In 1996, offshore the eastern coast of Canada, the ExxonMobil-operated Hibernia platform was installed on the seabed, 315km southeast of St. John’s, with an expected lifespan of 20 years. However, ongoing development of satellite fields, including the Hibernia South Extension, have significantly increased oil reserves, and production is now expected to continue for a further two decades years. The ongoing success of Hibernia is expected to encourage further exploration drilling and the company now has successfully bid for more than 1.5 million hectares of offshore licenses.
First oil production at Exxon’s Sable Offshore Energy Project (SOEP) started in 1999, the development of five natural gas fields near Sable Island, 225km off the east coast of Nova Scotia. Field decommissioning is expected to start in 2017.
The Norwegian Petroleum Directorate estimates that the Barents Sea holds almost half of Norway’s undiscovered 18 billion bbl of hydrocarbons. While less hostile than other parts of the Arctic, due to the regional effect of the Gulf Stream weather system, the Barents Sea remains a remote area with minimal infrastructure and only two fields in production to date: Statoil’s Snøhvit subsea gas field and Eni’s Goliat floating oil project.

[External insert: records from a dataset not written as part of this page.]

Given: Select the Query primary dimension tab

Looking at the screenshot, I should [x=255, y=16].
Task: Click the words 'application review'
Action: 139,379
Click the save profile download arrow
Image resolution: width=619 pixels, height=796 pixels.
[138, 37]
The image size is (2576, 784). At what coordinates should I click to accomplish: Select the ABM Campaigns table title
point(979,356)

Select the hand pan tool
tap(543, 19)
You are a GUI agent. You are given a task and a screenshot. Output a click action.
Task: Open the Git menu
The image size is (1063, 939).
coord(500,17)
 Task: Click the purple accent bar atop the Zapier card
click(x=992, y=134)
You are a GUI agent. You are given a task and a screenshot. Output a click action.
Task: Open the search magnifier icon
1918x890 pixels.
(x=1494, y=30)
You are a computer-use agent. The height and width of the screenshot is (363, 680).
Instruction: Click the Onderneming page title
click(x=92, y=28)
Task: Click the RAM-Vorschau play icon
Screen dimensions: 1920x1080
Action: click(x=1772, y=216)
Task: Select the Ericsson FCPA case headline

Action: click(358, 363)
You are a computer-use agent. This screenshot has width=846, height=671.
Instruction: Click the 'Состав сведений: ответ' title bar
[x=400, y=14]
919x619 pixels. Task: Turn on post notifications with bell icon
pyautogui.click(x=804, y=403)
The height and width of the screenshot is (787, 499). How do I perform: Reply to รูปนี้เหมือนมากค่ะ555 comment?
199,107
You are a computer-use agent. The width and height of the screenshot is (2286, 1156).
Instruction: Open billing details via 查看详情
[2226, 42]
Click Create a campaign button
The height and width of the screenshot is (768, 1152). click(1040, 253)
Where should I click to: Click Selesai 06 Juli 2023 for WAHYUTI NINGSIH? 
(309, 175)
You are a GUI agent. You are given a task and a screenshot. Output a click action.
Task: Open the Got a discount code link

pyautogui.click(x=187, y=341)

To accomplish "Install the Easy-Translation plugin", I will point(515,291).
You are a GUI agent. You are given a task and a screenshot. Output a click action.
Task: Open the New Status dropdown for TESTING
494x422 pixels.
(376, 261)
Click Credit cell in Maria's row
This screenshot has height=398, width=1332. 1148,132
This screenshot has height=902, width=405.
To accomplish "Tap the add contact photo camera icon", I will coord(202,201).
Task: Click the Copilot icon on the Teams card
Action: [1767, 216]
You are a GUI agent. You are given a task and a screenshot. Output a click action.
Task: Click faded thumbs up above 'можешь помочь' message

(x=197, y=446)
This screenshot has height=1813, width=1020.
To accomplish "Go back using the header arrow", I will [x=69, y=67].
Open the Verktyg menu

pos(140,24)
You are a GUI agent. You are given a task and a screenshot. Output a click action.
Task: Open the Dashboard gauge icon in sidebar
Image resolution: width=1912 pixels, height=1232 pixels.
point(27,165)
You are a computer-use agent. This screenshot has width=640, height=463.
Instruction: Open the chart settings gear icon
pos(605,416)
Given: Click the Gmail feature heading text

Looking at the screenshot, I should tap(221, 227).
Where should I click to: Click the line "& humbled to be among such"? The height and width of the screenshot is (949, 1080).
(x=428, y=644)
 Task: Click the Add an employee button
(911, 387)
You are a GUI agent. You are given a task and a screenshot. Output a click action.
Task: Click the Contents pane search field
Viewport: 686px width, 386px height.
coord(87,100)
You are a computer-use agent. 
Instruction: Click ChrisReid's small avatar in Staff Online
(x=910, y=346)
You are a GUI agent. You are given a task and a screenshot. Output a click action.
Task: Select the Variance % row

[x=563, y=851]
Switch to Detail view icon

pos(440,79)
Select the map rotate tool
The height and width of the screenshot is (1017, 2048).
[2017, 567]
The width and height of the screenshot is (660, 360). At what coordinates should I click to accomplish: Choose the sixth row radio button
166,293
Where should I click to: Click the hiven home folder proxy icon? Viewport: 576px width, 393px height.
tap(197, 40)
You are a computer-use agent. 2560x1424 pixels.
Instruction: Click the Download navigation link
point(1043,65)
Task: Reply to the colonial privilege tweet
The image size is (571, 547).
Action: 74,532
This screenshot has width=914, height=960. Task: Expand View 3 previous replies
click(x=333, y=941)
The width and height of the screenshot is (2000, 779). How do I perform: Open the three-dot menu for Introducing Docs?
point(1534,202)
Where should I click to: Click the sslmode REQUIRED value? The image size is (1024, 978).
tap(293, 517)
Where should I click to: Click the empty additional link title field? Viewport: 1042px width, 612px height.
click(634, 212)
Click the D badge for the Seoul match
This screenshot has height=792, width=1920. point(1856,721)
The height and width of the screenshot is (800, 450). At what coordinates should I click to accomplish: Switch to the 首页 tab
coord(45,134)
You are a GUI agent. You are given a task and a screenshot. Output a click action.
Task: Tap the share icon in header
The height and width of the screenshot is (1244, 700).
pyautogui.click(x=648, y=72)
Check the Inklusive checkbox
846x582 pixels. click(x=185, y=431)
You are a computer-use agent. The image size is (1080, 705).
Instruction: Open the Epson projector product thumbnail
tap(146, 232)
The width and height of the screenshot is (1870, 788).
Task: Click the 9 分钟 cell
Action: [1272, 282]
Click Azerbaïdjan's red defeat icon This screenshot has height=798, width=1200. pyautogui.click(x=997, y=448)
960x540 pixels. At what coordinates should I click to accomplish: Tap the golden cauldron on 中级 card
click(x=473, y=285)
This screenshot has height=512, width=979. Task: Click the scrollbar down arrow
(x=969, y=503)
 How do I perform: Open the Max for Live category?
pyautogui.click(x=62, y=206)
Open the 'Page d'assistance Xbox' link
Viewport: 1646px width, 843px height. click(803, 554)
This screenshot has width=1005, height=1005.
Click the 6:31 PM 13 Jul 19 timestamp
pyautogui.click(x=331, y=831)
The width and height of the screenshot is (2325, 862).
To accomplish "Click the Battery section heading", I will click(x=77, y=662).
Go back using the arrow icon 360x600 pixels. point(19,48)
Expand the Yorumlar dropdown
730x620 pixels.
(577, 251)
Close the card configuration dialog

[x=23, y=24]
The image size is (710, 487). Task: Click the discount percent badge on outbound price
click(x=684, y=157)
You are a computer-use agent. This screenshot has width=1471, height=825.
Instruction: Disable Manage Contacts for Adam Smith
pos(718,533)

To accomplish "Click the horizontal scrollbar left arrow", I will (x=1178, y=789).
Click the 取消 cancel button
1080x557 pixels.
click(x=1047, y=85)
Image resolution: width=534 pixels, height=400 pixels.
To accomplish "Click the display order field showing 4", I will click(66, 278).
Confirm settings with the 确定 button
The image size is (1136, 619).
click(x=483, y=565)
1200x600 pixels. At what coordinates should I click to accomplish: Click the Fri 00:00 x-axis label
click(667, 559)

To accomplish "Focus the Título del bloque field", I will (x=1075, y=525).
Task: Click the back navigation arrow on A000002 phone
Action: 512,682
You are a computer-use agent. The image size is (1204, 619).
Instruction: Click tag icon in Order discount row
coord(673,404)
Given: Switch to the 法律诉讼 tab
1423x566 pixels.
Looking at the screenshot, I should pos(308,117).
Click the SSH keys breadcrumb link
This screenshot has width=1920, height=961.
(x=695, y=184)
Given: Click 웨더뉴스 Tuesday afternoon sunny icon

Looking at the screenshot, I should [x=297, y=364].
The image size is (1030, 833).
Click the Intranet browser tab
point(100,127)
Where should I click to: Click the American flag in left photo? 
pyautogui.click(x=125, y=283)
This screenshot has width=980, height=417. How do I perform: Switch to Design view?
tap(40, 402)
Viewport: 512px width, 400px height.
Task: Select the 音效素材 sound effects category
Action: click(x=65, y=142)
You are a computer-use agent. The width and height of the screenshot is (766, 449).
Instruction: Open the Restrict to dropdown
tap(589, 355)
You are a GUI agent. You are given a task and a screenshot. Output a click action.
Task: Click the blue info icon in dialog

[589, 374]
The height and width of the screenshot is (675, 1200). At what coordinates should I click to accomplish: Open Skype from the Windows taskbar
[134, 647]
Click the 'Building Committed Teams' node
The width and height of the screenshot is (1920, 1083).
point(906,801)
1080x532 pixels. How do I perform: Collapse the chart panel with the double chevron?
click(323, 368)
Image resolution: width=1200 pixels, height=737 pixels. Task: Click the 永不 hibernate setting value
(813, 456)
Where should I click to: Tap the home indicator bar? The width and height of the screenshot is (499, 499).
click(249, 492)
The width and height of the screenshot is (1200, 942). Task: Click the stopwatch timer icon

Norway is getting closer to the development of other regional fields, among them Lundin Petroleum’s Gotha, with an expected 100 MMboe in reserves, and Johan Castberg, which is believed to hold 550 MMbbl, with a greenlight production cost of above $45/bbl (OE: August 2016).
A third discovery in the Barents Sea is Wisting. In May, Austria’s OMV announced it had successfully completed drilling and testing of its Central II appraisal well on Wisting. The horizontal well was drilled about 310km north of Hammerfest and is the northernmost oil discovery in Norway. Wisting Central II is the fifth well in the production license (PL) 537, which was awarded in the 20th licensing round in 2009.
More exploration could follow, thanks to the 23rd licensing round, which saw three new license areas issued in the Barents Sea, acreage previous out of bounds to the industry, alongside seven other licenses. Statoil won four operated licenses, Lundin picked up three operated licenses, and Det Norske, Centrica and Cairn Energy, were each awarded one operated license.
In August, Statoil announced it will conduct a major exploration campaign in several parts of the Barents Sea in 2017.
“For 2017, we see promising prospects in different parts of the Barents Sea. For example, we want to explore the Blåmann prospect in the Goliat area, Koigen Central in PL718 on Stappen High and the Korpfjell prospect in PL859 that was awarded in the 23rd licensing round,” said Jez Averty, Statoil’s head of exploration on the Norwegian continental shelf, at the time.
Engineers have built gravel islands from which oil is produced in shallow waters offshore Alaska – including Texas-based Hilcorp’s Northstar Island and Eni’s Spy Island.
Hilcorp is also planning the Liberty project, approximately 5.5 mi (8.6km) offshore in the Beaufort Sea’s barrier islands in 6m of water. If developed, Liberty would be the first producing oil-field entirely in the federal outer continental shelf off Alaska. According to US Bureau of Ocean Energy Management (BOEM), Hilcorp estimates that the Liberty contains approximately 150 MMbbl of recoverable crude oil.
BOEM is conducting an environmental review of the project and expects to release a draft Environmental Impact Statement next summer, said John Callahan, a spokesman for the agency.